**Task directions**
Rewrite only the lines from the one with "This screenshot has width=1267, height=467." to the one with "click(1557, 50)", switching "refresh icon" for "reload icon" and leaving everything else unchanged.

+++ Available records +++

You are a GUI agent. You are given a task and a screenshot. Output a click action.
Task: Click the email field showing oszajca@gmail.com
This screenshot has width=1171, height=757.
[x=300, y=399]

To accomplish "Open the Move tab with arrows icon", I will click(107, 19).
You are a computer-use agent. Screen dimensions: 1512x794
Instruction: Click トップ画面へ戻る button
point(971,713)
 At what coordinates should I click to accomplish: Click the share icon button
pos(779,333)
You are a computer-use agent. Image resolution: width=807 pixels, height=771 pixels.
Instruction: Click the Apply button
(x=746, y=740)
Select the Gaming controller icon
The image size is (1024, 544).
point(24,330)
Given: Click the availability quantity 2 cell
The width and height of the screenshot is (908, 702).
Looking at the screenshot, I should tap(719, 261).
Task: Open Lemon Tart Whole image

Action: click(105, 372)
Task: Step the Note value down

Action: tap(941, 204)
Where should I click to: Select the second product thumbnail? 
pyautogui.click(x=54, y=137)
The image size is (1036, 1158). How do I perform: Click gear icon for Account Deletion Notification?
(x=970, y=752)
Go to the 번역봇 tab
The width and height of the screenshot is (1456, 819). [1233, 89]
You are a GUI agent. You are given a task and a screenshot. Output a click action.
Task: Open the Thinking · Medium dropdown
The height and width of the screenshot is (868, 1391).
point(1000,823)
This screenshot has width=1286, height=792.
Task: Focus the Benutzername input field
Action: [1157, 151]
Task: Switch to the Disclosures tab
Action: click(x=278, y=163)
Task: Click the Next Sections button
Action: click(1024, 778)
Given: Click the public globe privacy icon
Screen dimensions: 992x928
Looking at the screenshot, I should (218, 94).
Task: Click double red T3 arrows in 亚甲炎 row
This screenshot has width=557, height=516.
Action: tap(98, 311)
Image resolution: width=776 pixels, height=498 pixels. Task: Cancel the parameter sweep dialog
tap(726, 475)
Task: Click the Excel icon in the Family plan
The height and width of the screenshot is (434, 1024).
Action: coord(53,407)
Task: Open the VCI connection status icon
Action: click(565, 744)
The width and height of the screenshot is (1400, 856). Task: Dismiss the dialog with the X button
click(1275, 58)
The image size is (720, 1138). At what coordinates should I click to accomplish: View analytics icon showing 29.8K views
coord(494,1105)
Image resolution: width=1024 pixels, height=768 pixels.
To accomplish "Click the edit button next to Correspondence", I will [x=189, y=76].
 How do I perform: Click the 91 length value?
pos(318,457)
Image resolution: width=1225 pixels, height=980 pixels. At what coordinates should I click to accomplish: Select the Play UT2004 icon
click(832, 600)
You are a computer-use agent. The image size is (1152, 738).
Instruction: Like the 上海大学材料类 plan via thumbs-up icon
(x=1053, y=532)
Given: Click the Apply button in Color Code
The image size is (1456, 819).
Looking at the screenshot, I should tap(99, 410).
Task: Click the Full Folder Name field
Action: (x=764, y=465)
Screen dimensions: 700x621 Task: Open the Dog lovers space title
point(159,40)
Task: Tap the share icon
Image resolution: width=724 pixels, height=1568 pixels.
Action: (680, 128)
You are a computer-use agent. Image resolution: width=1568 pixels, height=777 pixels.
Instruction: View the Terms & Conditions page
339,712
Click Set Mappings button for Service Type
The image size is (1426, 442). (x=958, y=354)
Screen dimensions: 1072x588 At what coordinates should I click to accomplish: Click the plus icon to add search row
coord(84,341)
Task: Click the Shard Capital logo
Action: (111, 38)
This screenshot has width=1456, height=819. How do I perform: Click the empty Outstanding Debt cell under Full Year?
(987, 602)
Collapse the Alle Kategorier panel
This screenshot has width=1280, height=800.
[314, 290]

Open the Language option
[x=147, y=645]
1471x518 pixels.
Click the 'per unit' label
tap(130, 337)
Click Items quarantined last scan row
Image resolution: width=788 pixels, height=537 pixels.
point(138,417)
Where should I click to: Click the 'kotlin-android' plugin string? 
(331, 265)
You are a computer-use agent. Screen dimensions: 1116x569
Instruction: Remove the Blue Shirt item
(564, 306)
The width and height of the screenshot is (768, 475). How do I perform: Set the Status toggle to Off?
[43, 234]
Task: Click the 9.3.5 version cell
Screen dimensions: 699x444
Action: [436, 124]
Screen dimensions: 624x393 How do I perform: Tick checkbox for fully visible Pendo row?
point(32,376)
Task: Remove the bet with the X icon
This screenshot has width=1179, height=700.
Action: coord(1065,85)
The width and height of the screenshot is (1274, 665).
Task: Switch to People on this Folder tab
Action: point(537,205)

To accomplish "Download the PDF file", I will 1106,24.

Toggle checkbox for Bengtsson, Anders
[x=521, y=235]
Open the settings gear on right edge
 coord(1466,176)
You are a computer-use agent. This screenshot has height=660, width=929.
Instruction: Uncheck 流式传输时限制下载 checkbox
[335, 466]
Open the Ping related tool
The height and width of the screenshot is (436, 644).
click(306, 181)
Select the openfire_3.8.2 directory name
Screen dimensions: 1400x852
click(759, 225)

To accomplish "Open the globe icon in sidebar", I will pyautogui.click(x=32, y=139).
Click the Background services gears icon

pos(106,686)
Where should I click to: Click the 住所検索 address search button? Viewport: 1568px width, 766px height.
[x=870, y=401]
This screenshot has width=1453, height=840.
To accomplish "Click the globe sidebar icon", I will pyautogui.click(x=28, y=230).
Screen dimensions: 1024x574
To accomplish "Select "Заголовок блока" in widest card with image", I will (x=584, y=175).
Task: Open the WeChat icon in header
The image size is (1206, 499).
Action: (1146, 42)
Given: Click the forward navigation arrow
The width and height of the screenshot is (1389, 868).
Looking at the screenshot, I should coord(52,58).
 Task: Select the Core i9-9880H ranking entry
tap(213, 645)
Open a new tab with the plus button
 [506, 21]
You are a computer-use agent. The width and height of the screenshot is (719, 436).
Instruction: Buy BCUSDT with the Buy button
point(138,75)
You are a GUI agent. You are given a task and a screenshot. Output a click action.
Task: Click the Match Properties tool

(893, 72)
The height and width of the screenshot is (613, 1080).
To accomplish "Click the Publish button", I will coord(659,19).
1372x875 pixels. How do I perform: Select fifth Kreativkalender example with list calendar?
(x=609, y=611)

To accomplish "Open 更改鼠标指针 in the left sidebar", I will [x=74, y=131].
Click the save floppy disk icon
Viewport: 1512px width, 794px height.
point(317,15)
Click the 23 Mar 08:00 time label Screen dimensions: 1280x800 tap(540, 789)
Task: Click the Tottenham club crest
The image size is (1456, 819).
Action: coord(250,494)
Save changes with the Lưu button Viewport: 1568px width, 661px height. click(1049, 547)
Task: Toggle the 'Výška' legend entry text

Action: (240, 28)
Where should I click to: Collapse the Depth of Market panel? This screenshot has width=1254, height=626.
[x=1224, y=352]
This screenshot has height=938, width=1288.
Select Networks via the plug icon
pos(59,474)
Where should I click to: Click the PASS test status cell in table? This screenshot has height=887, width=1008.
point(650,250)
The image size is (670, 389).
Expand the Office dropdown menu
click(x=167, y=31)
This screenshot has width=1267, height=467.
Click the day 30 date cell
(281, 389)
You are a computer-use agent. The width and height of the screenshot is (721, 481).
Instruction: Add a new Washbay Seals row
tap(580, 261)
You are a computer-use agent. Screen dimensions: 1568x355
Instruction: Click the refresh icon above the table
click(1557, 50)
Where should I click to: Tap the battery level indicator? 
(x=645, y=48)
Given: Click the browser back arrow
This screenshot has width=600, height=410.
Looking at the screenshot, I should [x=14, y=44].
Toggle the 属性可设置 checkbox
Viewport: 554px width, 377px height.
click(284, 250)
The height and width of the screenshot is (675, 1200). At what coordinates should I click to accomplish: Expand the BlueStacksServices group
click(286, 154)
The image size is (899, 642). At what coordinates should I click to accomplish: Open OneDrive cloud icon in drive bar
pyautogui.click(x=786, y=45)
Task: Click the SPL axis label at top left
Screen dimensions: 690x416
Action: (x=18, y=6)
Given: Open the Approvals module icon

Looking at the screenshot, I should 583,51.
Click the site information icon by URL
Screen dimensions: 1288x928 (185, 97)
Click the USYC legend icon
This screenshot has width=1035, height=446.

+++

**Answer in full**
This screenshot has width=1267, height=467.
Click the day 30 date cell
(281, 389)
You are a computer-use agent. The width and height of the screenshot is (721, 481).
Instruction: Add a new Washbay Seals row
tap(580, 261)
You are a computer-use agent. Screen dimensions: 1568x355
Instruction: Click the reload icon above the table
click(1557, 50)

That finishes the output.